▶ _ENTRIES_
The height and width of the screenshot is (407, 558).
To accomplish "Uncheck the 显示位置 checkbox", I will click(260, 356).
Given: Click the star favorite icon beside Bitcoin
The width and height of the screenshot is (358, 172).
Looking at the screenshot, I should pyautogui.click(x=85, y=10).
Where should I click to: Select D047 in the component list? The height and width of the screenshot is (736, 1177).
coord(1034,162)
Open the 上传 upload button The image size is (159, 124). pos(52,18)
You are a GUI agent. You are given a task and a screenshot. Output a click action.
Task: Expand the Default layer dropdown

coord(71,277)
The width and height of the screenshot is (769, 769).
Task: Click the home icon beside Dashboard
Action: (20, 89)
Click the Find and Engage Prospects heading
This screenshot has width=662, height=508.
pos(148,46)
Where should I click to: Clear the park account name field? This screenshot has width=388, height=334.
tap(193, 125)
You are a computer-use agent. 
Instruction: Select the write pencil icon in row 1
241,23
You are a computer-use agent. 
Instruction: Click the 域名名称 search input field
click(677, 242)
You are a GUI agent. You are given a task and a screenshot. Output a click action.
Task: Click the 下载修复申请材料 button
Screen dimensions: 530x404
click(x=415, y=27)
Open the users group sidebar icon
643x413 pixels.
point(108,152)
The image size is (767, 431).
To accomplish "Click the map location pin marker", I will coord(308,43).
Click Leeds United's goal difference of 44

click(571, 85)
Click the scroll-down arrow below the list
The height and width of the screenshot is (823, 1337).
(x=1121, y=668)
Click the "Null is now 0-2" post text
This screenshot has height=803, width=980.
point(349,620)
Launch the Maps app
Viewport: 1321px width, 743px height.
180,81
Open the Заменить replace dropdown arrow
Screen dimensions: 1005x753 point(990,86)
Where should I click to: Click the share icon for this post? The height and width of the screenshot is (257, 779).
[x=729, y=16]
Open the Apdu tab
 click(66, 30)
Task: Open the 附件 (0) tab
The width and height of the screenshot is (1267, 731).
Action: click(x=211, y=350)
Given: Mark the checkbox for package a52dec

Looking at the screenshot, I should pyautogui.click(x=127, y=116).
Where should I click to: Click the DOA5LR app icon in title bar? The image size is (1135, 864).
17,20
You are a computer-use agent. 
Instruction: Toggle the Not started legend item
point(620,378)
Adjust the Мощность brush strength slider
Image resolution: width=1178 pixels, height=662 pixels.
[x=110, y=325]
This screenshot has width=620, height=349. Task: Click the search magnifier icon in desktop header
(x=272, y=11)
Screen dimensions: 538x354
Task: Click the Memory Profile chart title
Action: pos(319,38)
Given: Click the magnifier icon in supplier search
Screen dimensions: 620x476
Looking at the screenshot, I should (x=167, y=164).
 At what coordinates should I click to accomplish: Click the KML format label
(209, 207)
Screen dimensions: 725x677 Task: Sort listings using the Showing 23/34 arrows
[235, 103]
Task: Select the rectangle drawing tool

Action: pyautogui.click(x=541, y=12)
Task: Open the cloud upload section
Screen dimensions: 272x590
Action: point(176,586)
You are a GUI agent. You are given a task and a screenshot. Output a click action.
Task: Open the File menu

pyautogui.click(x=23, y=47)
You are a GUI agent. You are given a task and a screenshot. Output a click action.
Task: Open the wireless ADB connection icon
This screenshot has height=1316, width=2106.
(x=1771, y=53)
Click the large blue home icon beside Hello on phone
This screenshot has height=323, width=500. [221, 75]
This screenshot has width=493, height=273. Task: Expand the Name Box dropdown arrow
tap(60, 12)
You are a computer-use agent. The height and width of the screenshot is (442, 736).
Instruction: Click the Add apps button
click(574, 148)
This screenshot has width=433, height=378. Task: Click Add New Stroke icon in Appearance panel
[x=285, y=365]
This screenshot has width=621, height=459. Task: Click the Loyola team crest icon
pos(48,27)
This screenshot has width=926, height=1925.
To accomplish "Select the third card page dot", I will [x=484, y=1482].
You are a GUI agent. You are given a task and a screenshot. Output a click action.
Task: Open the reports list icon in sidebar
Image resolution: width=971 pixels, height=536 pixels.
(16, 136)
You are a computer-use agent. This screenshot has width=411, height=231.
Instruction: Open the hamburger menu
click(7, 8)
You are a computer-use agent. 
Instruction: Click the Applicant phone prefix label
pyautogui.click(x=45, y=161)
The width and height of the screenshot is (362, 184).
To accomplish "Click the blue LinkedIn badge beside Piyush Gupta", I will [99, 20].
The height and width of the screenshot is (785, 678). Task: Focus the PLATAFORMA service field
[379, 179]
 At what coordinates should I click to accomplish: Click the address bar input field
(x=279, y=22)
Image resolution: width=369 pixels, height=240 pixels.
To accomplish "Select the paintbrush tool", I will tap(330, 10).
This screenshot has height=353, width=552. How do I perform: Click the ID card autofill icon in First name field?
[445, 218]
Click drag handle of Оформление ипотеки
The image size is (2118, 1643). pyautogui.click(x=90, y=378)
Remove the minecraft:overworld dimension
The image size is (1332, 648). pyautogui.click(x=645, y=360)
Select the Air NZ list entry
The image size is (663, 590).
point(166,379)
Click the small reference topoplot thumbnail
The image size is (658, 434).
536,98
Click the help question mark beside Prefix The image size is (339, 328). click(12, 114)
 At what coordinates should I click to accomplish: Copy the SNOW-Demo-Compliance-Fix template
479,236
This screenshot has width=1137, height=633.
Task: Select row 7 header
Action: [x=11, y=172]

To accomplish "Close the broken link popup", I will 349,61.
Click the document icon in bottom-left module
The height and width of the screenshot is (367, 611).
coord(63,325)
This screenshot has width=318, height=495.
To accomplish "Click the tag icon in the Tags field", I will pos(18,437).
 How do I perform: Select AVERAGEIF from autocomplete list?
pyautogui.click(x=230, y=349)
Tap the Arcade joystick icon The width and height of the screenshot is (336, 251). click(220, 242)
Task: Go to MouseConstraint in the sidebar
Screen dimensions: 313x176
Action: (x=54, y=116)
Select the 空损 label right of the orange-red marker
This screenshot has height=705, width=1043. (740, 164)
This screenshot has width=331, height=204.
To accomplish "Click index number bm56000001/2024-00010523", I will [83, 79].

▶ _THE PROBLEM_
Reproduce every entry above word for word, in the same order.

▶ _OUTPUT FOR THIS TASK_
The height and width of the screenshot is (407, 558).
To accomplish "Uncheck the 显示位置 checkbox", I will click(260, 356).
Given: Click the star favorite icon beside Bitcoin
The width and height of the screenshot is (358, 172).
Looking at the screenshot, I should pyautogui.click(x=85, y=10).
Where should I click to: Select D047 in the component list? The height and width of the screenshot is (736, 1177).
coord(1034,162)
Open the 上传 upload button The image size is (159, 124). pos(52,18)
You are a GUI agent. You are given a task and a screenshot. Output a click action.
Task: Expand the Default layer dropdown

coord(71,277)
The width and height of the screenshot is (769, 769).
Task: Click the home icon beside Dashboard
Action: (20, 89)
Click the Find and Engage Prospects heading
This screenshot has width=662, height=508.
pos(148,46)
Where should I click to: Clear the park account name field? This screenshot has width=388, height=334.
tap(193, 125)
You are a computer-use agent. 
Instruction: Select the write pencil icon in row 1
241,23
You are a computer-use agent. 
Instruction: Click the 域名名称 search input field
click(677, 242)
You are a GUI agent. You are given a task and a screenshot. Output a click action.
Task: Click the 下载修复申请材料 button
Screen dimensions: 530x404
click(x=415, y=27)
Open the users group sidebar icon
643x413 pixels.
point(108,152)
The image size is (767, 431).
To accomplish "Click the map location pin marker", I will coord(308,43).
Click Leeds United's goal difference of 44

click(571, 85)
Click the scroll-down arrow below the list
The height and width of the screenshot is (823, 1337).
(x=1121, y=668)
Click the "Null is now 0-2" post text
This screenshot has height=803, width=980.
point(349,620)
Launch the Maps app
Viewport: 1321px width, 743px height.
180,81
Open the Заменить replace dropdown arrow
Screen dimensions: 1005x753 point(990,86)
Where should I click to: Click the share icon for this post? The height and width of the screenshot is (257, 779).
[x=729, y=16]
Open the Apdu tab
 click(66, 30)
Task: Open the 附件 (0) tab
The width and height of the screenshot is (1267, 731).
Action: click(x=211, y=350)
Given: Mark the checkbox for package a52dec

Looking at the screenshot, I should pyautogui.click(x=127, y=116).
Where should I click to: Click the DOA5LR app icon in title bar? The image size is (1135, 864).
17,20
You are a computer-use agent. 
Instruction: Toggle the Not started legend item
point(620,378)
Adjust the Мощность brush strength slider
Image resolution: width=1178 pixels, height=662 pixels.
[x=110, y=325]
This screenshot has width=620, height=349. Task: Click the search magnifier icon in desktop header
(x=272, y=11)
Screen dimensions: 538x354
Task: Click the Memory Profile chart title
Action: pos(319,38)
Given: Click the magnifier icon in supplier search
Screen dimensions: 620x476
Looking at the screenshot, I should (x=167, y=164).
 At what coordinates should I click to accomplish: Click the KML format label
(209, 207)
Screen dimensions: 725x677 Task: Sort listings using the Showing 23/34 arrows
[235, 103]
Task: Select the rectangle drawing tool

Action: pyautogui.click(x=541, y=12)
Task: Open the cloud upload section
Screen dimensions: 272x590
Action: point(176,586)
You are a GUI agent. You are given a task and a screenshot. Output a click action.
Task: Open the File menu

pyautogui.click(x=23, y=47)
You are a GUI agent. You are given a task and a screenshot. Output a click action.
Task: Open the wireless ADB connection icon
This screenshot has height=1316, width=2106.
(x=1771, y=53)
Click the large blue home icon beside Hello on phone
This screenshot has height=323, width=500. [221, 75]
This screenshot has width=493, height=273. Task: Expand the Name Box dropdown arrow
tap(60, 12)
You are a computer-use agent. The height and width of the screenshot is (442, 736).
Instruction: Click the Add apps button
click(574, 148)
This screenshot has width=433, height=378. Task: Click Add New Stroke icon in Appearance panel
[x=285, y=365]
This screenshot has width=621, height=459. Task: Click the Loyola team crest icon
pos(48,27)
This screenshot has width=926, height=1925.
To accomplish "Select the third card page dot", I will [x=484, y=1482].
You are a GUI agent. You are given a task and a screenshot. Output a click action.
Task: Open the reports list icon in sidebar
Image resolution: width=971 pixels, height=536 pixels.
(16, 136)
You are a computer-use agent. This screenshot has width=411, height=231.
Instruction: Open the hamburger menu
click(7, 8)
You are a computer-use agent. 
Instruction: Click the Applicant phone prefix label
pyautogui.click(x=45, y=161)
The width and height of the screenshot is (362, 184).
To accomplish "Click the blue LinkedIn badge beside Piyush Gupta", I will [99, 20].
The height and width of the screenshot is (785, 678). Task: Focus the PLATAFORMA service field
[379, 179]
 At what coordinates should I click to accomplish: Click the address bar input field
(x=279, y=22)
Image resolution: width=369 pixels, height=240 pixels.
To accomplish "Select the paintbrush tool", I will tap(330, 10).
This screenshot has height=353, width=552. How do I perform: Click the ID card autofill icon in First name field?
[445, 218]
Click drag handle of Оформление ипотеки
The image size is (2118, 1643). pyautogui.click(x=90, y=378)
Remove the minecraft:overworld dimension
The image size is (1332, 648). pyautogui.click(x=645, y=360)
Select the Air NZ list entry
The image size is (663, 590).
point(166,379)
Click the small reference topoplot thumbnail
The image size is (658, 434).
536,98
Click the help question mark beside Prefix The image size is (339, 328). click(12, 114)
 At what coordinates should I click to accomplish: Copy the SNOW-Demo-Compliance-Fix template
479,236
This screenshot has width=1137, height=633.
Task: Select row 7 header
Action: [x=11, y=172]

To accomplish "Close the broken link popup", I will 349,61.
Click the document icon in bottom-left module
The height and width of the screenshot is (367, 611).
coord(63,325)
This screenshot has width=318, height=495.
To accomplish "Click the tag icon in the Tags field", I will pos(18,437).
 How do I perform: Select AVERAGEIF from autocomplete list?
pyautogui.click(x=230, y=349)
Tap the Arcade joystick icon The width and height of the screenshot is (336, 251). click(220, 242)
Task: Go to MouseConstraint in the sidebar
Screen dimensions: 313x176
Action: (x=54, y=116)
Select the 空损 label right of the orange-red marker
This screenshot has height=705, width=1043. (740, 164)
This screenshot has width=331, height=204.
To accomplish "Click index number bm56000001/2024-00010523", I will [83, 79].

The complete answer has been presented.